Machines that observe brain patterns are too large to be attached to freely moving mice. Instead, the team placed screens showing a virtual reality world around a mouse as it was held inside such a machine and then put it on a treadmill. The researchers could then create a virtual world where the mouse navigated any environment they designed.
“We can have them run through virtual mazes, imaging their brains to see which neurons are forming memories and remembering where they are,” says Dombeck. “[But] it’s a flat thing that the animal is looking at and there’s no depth perception, and the mice can see stuff that isn’t part of the projection. So there’s all these cue conflicts that are around and they’re not, we think, fully engaged and immersed in the environment. They’re not fully tricked.”
To solve that problem, the researchers have now created tiny goggles that cut out everything from a mouse’s field of view except the virtual world, with a different screen for each eye to create convincing depth perception. They believe this will allow them to run more accurate experiments, as mice will be more convinced of the illusion and therefore behave more naturally.

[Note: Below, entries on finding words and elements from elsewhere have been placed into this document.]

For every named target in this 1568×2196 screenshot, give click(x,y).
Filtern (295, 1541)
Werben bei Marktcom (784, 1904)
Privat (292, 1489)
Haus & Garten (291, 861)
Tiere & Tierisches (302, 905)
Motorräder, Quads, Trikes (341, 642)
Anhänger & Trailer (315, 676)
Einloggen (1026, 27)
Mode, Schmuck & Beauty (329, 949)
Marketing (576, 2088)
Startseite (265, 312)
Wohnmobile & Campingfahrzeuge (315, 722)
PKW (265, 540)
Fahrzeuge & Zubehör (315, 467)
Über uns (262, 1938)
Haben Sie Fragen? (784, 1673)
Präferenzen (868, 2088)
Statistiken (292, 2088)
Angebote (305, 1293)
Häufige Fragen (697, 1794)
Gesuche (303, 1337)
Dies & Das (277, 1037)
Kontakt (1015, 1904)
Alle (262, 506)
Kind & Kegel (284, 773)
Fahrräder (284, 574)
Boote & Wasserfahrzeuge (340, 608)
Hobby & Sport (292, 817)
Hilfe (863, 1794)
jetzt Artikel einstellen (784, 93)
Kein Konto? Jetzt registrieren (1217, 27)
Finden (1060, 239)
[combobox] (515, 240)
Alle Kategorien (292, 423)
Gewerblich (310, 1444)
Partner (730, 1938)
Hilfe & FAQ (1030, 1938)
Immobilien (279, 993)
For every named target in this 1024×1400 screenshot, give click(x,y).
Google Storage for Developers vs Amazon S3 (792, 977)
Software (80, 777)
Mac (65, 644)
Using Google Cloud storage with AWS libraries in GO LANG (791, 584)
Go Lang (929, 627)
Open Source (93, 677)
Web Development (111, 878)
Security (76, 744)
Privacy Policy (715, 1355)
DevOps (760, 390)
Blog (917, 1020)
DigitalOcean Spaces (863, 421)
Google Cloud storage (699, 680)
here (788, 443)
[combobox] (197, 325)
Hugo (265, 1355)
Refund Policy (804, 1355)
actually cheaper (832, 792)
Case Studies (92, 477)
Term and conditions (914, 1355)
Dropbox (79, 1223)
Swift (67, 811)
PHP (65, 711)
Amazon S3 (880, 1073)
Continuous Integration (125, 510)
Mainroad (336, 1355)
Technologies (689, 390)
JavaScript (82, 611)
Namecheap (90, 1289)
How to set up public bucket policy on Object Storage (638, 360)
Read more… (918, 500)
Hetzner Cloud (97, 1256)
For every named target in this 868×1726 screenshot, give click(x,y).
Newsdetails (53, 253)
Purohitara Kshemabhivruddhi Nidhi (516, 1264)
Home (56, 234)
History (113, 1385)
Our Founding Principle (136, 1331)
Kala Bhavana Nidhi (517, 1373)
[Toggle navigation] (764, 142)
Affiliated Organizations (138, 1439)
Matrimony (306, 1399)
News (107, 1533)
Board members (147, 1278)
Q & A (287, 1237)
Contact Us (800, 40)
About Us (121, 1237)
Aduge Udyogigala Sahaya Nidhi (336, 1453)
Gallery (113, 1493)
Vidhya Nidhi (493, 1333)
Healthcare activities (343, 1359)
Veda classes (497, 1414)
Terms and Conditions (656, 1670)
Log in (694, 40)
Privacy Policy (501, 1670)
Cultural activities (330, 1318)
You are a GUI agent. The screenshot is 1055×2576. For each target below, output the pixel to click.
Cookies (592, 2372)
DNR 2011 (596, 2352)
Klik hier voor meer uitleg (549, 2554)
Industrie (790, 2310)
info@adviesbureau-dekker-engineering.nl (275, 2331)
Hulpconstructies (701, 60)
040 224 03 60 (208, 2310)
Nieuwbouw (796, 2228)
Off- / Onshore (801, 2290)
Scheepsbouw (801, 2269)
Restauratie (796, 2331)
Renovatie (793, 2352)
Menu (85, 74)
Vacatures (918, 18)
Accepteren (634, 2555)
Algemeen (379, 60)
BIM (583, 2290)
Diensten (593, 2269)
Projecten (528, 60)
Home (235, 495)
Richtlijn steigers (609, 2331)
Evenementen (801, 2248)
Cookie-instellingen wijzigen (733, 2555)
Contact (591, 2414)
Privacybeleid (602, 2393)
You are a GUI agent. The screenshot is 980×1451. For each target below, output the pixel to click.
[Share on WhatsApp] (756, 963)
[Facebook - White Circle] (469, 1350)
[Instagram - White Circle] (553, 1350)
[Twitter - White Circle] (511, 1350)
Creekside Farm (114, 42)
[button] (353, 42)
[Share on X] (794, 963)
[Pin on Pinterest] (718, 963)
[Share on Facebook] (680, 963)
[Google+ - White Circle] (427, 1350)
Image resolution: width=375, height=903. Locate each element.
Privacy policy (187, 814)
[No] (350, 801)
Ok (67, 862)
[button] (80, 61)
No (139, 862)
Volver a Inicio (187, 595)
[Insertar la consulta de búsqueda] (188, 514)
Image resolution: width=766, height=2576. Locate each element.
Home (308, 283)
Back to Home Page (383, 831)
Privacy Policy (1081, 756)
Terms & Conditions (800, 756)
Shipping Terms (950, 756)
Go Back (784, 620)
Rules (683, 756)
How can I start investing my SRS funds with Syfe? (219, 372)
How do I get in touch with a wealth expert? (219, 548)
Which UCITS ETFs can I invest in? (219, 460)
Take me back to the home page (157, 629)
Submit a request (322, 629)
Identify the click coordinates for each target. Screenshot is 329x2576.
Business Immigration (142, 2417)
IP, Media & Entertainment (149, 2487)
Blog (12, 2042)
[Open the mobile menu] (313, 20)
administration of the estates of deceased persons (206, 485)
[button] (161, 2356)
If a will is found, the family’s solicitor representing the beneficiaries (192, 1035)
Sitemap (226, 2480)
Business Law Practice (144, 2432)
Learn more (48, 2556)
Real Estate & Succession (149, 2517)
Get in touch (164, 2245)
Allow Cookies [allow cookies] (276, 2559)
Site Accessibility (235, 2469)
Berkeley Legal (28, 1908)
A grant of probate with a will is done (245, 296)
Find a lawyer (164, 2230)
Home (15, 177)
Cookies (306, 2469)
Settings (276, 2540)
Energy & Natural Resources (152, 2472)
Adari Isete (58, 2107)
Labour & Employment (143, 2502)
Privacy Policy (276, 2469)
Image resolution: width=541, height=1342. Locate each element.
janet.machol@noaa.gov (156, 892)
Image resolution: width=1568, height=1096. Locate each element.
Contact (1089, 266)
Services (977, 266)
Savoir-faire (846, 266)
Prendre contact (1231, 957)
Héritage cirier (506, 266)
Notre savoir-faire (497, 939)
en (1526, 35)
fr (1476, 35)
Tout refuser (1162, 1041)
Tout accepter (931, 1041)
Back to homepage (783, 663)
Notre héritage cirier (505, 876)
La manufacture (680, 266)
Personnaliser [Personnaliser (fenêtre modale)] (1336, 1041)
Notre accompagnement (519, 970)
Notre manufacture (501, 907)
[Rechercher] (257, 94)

But designing goggles for mice isn’t as simple as just miniaturising technology made for people. While humans have a field of view of just over 200 degrees, it is up to 320 degrees in mice.
This means the screens within their goggles need to be curved and almost surround their eyeballs. The screens can only display 400 pixels square, but Dombeck says that is enough to be convincing, as the vision of mice is far less detailed than that of people.
“Our first use of the goggles in the first set of mice was pretty remarkable,” says Dombeck. “The mice seemed to engage very quickly. We put the goggles on – it’s all black, they don’t see anything – and then we turn on the virtual rendering. The first mouse kind of sat up and was like ‘Whoa, what is this?’ and then started moving around pretty naturally, which typically doesn’t happen with those flat projection screens.”
Dombeck says the long-term goal is to make technology for mice equivalent to that seen in The Matrix, with additional equipment to trick their senses of smell, hearing and touch.